The Net Investment Income Tax

High-income investors face an additional 3.8% surtax on net investment income, including capital gains from selling SpinCo stock. This Net Investment Income Tax applies when your modified adjusted gross income exceeds $200,000 (single), $250,000 (married filing jointly), or $125,000 (married filing separately). These thresholds are fixed by statute and are not adjusted for inflation, so more taxpayers cross them each year.8Office of the Law Revision Counsel. 26 USC 1411 – Imposition of Tax

The surtax is calculated on the lesser of your net investment income or the amount by which your MAGI exceeds the threshold. A married couple with $300,000 in MAGI and $80,000 in net investment income would pay the 3.8% tax on $50,000 (the smaller of $80,000 and the $50,000 excess over the $250,000 threshold).

Correcting Your 1099-B

This is where most investors run into trouble. Brokerage firms frequently report an incorrect or zero cost basis for SpinCo shares on Form 1099-B because they lack the historical data to perform the allocation themselves. If you file your return using the 1099-B figures without correction, the IRS will calculate your gain as though you paid nothing for the stock, and you’ll owe tax on the full sale price.

▸ **Exercise tasks**
A. Answer these questions from the passage on the Net Investment Income Tax:
(i) What modified adjusted gross income threshold applies to someone who is married filing separately?
(ii) In the example of the married couple, on what dollar amount would the 3.8% tax be paid?
(iii) On which form do brokerage firms often report an incorrect or zero cost basis for SpinCo shares?
B. Revise the passage on the Net Investment Income Tax, starting with "The surtax is" and going on through "full sale price.", and replace "married couple" with "household".
You will not need the listing to do any of this work.

▸ **Information shown**
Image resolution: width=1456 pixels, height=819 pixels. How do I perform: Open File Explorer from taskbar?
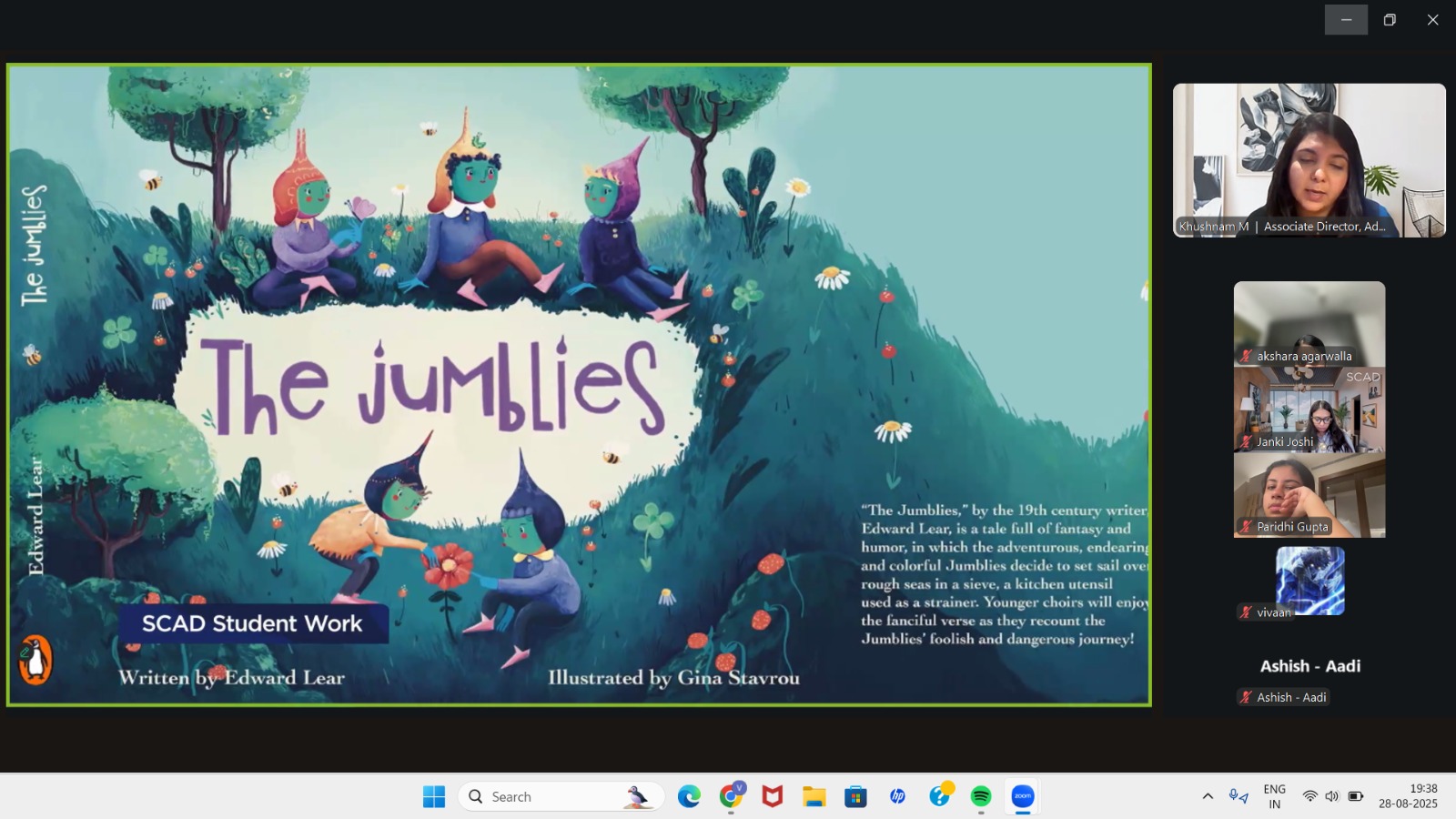click(814, 797)
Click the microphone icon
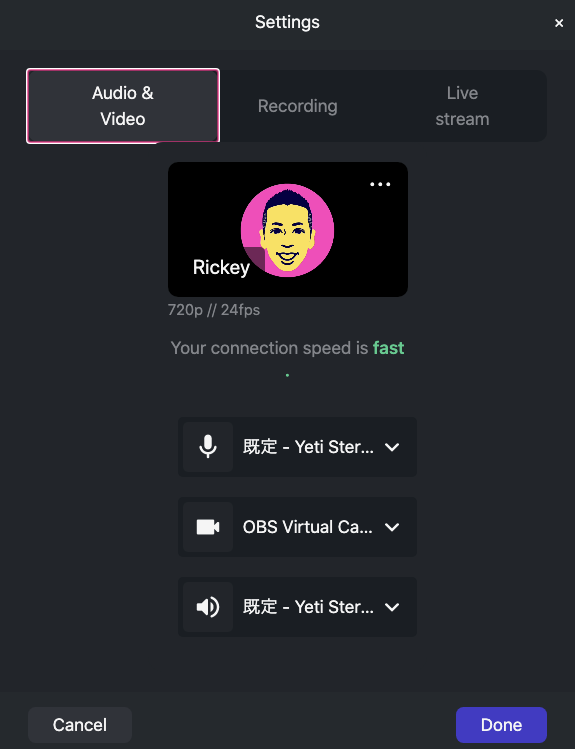 pyautogui.click(x=208, y=447)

▸ **List of solutions**
A.
(i) $125,000
(ii) $50,000
(iii) Form 1099-B

B.
The surtax is calculated on the lesser of your net investment income or the amount by which your MAGI exceeds the threshold. A household with $300,000 in MAGI and $80,000 in net investment income would pay the 3.8% tax on $50,000 (the smaller of $80,000 and the $50,000 excess over the $250,000 threshold).

Correcting Your 1099-B

This is where most investors run into trouble. Brokerage firms frequently report an incorrect or zero cost basis for SpinCo shares on Form 1099-B because they lack the historical data to perform the allocation themselves. If you file your return using the 1099-B figures without correction, the IRS will calculate your gain as though you paid nothing for the stock, and you’ll owe tax on the full sale price.